What will employers be hoping to achieve re office attendance in 2024?
Employers value knowledge sharing as one of the primary benefits of in-office attendance, even more so than collaboration. This transfer of knowledge happens organically, akin to osmosis, as employees absorb information from conversations or micro-meetings before official meetings. Even seemingly small office interactions can yield valuable insights. Additionally, having workers in the office facilitates the establishment of clear boundaries and appropriate work behaviour.
There is also a tightly held belief that having everyone in the office enhances team efficiency. The root of this lies in the importance employers place on time, as remote work can cause work delivery timelines to seem uncertain. With all employees in the office, businesses believe they can communicate timelines more effectively, work collaboratively, and receive timely status updates.
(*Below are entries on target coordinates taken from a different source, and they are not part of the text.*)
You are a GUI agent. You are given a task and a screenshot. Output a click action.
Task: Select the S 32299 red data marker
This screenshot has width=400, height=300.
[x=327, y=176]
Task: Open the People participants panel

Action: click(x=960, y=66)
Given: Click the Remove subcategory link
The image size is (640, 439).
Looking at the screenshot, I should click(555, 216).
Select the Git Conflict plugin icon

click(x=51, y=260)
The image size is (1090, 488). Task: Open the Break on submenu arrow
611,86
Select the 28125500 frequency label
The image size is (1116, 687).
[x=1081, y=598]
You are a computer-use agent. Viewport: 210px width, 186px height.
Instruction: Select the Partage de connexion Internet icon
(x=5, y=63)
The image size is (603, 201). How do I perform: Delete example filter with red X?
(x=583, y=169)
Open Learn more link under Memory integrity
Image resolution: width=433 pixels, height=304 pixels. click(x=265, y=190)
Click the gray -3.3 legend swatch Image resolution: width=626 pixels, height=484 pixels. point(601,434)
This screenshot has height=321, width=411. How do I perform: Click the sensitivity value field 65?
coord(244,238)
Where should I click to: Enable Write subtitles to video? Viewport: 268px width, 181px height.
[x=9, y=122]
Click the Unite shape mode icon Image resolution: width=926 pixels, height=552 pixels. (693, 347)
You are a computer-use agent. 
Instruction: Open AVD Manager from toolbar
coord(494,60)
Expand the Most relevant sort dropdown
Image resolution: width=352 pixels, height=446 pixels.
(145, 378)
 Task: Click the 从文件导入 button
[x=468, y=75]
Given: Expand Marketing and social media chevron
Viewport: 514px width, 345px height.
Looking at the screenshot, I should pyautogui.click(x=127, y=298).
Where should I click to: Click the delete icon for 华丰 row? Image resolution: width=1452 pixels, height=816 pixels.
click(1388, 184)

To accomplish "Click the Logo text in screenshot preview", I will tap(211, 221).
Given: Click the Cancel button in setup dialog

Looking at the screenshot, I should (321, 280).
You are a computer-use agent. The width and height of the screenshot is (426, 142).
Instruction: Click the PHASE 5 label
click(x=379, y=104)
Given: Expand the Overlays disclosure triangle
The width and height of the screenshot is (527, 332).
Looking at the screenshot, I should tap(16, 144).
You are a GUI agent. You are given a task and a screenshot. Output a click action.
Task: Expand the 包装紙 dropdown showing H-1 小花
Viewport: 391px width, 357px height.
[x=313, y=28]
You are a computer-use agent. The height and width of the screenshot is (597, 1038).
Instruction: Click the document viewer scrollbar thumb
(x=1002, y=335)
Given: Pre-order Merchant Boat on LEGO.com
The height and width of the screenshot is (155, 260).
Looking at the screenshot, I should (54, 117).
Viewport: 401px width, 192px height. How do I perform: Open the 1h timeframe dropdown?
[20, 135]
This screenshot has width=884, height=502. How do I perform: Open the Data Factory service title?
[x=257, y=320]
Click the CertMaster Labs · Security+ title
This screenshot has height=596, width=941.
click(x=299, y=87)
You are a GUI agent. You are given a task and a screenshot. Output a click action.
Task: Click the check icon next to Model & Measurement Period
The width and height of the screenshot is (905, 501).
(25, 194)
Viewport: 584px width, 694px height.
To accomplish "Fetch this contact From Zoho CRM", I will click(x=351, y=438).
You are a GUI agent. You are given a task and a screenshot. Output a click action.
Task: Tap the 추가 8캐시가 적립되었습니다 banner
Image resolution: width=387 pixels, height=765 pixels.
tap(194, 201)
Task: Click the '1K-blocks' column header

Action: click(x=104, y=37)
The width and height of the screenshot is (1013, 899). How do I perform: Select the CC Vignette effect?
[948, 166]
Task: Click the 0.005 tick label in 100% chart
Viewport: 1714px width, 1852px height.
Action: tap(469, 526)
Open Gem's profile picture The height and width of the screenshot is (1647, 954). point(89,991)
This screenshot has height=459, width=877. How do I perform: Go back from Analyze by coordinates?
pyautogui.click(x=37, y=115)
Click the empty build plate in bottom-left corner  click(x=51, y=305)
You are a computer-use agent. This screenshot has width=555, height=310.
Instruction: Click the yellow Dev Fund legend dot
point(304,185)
Despite this, some of TDC Global’s clients have reported increased employee engagement with remote work, indicating that these benefits can be achieved with a hybrid or remote model. It’s essential to recognise that each organisation is unique and influenced by factors such as culture, industry, and geographical location.
Will there be more of a trend to 4 days or even 5 days in the office?
In the evolving landscape of office attendance, there is no unified response; it’s increasingly fragmented. As we navigate the spectrum of this debate, with points of view on each end representing various industries, the status quo is expected to endure throughout 2024. From media agencies embracing 100% remote work to financial services demanding office presence 4-5 times a week, most workers will likely find themselves somewhere in between, creating an almost bell curve. In the face of a potential norm of a mandated 5-day office week, most workers have already rejected that notion.
Tips for navigating the return-to-office mandate
- While it’s reasonable for employers to set requirements for their employees, adopting an equitable approach is crucial. This doesn’t imply that everyone must be the same but that fairness aligns with individual needs.
- Clearly communicate the ‘why’ behind the importance of office attendance to employees. This open dialogue prevents businesses from settling on an undesirable compromise. The management team should reach a consensus and then gather employee sentiment on office attendance to find a balanced solution that doesn’t leave either group unsatisfied.